- **Action item**: Determine how many lines in this listing contain the word "Switch" and report that number by itself.

- **Data for this exercise**:
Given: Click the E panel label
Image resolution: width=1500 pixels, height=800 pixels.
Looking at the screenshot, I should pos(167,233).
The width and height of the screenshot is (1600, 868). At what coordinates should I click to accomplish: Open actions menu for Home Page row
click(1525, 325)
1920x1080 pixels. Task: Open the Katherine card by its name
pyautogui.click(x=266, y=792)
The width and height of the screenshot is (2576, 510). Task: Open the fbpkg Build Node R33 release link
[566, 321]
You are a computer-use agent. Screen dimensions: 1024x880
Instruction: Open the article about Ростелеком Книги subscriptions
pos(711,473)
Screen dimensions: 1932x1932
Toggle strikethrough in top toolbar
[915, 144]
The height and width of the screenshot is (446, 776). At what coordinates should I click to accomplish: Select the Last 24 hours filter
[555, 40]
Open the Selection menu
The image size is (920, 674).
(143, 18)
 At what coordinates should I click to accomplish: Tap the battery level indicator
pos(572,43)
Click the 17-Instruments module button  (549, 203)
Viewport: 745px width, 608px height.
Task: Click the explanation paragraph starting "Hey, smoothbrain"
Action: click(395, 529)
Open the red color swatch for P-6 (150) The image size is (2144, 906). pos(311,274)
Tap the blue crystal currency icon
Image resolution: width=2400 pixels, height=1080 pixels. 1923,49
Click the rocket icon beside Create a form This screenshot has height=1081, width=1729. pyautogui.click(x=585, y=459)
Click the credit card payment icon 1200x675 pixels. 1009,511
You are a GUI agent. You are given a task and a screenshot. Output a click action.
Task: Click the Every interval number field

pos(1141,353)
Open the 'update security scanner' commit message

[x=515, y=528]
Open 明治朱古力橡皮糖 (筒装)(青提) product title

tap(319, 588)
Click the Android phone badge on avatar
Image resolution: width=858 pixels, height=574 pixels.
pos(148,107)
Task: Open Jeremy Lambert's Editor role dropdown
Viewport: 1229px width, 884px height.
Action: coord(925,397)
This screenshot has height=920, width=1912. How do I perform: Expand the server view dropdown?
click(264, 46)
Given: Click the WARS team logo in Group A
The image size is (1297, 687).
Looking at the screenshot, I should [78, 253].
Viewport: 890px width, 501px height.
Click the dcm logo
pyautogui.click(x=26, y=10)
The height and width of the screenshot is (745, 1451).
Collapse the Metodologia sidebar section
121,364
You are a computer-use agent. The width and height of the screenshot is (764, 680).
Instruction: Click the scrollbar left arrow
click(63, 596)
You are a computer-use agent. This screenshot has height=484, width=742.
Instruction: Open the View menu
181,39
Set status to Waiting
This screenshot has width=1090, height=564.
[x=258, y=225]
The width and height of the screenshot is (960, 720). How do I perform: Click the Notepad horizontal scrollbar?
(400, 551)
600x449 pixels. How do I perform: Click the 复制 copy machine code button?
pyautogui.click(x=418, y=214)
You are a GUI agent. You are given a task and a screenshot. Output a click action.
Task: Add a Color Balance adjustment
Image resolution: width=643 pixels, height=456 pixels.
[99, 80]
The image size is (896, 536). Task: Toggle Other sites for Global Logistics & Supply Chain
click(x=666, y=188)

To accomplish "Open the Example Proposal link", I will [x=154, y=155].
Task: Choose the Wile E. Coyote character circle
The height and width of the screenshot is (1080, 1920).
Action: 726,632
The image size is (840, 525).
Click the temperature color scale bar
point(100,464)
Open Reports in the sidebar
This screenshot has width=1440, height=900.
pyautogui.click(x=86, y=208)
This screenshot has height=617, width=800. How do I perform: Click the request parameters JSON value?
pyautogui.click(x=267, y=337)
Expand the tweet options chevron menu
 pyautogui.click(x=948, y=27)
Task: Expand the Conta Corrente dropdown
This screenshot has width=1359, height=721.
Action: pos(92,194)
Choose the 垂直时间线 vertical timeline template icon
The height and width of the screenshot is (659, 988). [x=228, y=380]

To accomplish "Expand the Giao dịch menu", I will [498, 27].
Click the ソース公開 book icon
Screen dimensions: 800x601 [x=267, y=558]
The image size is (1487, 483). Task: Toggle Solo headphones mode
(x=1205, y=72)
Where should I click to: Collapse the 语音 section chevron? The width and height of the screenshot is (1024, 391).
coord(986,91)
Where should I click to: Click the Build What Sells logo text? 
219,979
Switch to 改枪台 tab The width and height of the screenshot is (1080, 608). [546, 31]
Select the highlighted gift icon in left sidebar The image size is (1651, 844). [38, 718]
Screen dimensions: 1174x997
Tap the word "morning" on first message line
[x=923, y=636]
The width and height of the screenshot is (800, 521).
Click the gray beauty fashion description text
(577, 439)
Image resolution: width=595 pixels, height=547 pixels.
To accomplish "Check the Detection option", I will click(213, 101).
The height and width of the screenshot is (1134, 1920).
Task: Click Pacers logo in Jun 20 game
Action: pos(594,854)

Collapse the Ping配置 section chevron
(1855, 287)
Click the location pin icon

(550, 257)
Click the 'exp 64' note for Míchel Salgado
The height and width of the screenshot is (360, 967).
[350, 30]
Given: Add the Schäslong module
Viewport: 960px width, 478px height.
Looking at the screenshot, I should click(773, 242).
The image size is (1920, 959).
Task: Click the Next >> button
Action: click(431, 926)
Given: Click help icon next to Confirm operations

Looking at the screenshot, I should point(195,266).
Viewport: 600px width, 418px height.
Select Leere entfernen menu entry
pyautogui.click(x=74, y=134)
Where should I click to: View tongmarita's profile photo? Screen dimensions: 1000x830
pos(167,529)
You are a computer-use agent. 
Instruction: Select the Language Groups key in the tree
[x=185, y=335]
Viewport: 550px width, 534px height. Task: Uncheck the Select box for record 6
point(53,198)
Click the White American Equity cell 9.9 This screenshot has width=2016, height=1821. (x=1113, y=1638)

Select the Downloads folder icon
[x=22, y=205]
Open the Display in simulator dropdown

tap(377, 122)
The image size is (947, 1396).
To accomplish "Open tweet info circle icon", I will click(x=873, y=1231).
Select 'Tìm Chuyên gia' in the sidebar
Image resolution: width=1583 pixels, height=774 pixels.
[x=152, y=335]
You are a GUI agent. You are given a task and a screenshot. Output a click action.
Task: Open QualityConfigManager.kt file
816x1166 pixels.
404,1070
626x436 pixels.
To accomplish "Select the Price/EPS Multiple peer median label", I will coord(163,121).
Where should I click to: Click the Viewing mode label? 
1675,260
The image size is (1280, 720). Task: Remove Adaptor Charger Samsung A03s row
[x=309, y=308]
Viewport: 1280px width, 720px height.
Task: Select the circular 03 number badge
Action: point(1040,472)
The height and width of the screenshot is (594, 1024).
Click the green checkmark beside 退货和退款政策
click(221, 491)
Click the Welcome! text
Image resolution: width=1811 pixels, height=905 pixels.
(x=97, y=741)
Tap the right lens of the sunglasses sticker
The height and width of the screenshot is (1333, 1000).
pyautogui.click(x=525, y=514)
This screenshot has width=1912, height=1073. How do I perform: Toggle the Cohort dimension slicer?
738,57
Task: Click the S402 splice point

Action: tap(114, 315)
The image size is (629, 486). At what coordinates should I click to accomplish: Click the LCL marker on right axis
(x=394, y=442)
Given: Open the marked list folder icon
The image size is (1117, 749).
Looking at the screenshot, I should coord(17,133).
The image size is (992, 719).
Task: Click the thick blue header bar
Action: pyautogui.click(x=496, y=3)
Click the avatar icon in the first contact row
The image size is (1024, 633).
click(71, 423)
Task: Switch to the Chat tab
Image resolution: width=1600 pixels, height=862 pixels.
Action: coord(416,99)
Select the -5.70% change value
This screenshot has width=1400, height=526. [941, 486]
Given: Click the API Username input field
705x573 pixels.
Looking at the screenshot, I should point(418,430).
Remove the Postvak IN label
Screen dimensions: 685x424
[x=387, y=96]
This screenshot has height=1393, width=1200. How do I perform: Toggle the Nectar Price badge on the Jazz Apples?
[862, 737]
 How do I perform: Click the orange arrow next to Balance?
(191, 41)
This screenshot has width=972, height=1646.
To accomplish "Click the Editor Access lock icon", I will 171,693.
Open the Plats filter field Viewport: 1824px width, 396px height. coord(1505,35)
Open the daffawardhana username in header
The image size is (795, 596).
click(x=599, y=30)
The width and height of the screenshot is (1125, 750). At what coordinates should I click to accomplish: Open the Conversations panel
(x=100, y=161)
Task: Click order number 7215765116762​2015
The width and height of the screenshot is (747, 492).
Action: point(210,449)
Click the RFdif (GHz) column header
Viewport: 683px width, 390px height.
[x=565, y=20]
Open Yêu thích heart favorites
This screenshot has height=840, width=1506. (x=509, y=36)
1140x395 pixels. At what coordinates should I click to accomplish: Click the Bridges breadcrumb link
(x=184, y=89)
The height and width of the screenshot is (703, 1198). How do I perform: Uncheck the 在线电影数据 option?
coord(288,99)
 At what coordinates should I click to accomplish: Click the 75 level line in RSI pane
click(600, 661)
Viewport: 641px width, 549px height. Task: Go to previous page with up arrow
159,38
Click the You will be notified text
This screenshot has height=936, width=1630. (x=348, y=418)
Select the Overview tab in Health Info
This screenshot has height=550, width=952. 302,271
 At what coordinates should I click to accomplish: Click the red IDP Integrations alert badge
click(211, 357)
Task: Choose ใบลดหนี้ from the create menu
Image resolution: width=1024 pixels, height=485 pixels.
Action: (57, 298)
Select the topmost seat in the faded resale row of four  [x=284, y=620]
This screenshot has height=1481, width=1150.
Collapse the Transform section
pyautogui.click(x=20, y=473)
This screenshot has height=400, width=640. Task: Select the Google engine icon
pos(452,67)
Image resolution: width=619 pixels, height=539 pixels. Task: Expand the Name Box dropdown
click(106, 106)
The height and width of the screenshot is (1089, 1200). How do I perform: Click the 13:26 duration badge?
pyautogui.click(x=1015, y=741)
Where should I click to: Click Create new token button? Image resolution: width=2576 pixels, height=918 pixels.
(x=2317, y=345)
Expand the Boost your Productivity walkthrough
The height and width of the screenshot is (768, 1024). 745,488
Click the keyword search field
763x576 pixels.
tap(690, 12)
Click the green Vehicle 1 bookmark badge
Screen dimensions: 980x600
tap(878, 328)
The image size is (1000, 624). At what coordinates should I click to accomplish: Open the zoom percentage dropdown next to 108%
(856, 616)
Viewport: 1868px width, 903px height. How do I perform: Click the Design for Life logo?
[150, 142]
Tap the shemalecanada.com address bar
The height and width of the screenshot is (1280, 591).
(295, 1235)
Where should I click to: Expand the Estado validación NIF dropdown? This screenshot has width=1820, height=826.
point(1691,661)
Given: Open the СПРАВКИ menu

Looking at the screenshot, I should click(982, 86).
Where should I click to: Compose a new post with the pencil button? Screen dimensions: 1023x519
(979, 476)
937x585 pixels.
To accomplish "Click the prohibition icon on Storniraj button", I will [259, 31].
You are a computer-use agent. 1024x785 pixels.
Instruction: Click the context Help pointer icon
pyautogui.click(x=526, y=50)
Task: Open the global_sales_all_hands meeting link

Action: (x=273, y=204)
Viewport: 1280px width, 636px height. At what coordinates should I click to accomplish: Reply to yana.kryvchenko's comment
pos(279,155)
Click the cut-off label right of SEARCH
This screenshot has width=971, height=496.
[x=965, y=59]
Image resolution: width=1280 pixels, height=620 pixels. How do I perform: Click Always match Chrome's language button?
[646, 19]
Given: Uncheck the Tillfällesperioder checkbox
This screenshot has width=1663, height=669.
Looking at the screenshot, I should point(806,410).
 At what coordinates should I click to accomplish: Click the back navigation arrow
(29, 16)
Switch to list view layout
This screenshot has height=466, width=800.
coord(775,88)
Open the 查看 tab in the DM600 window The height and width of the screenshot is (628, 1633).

- **Response below**: 3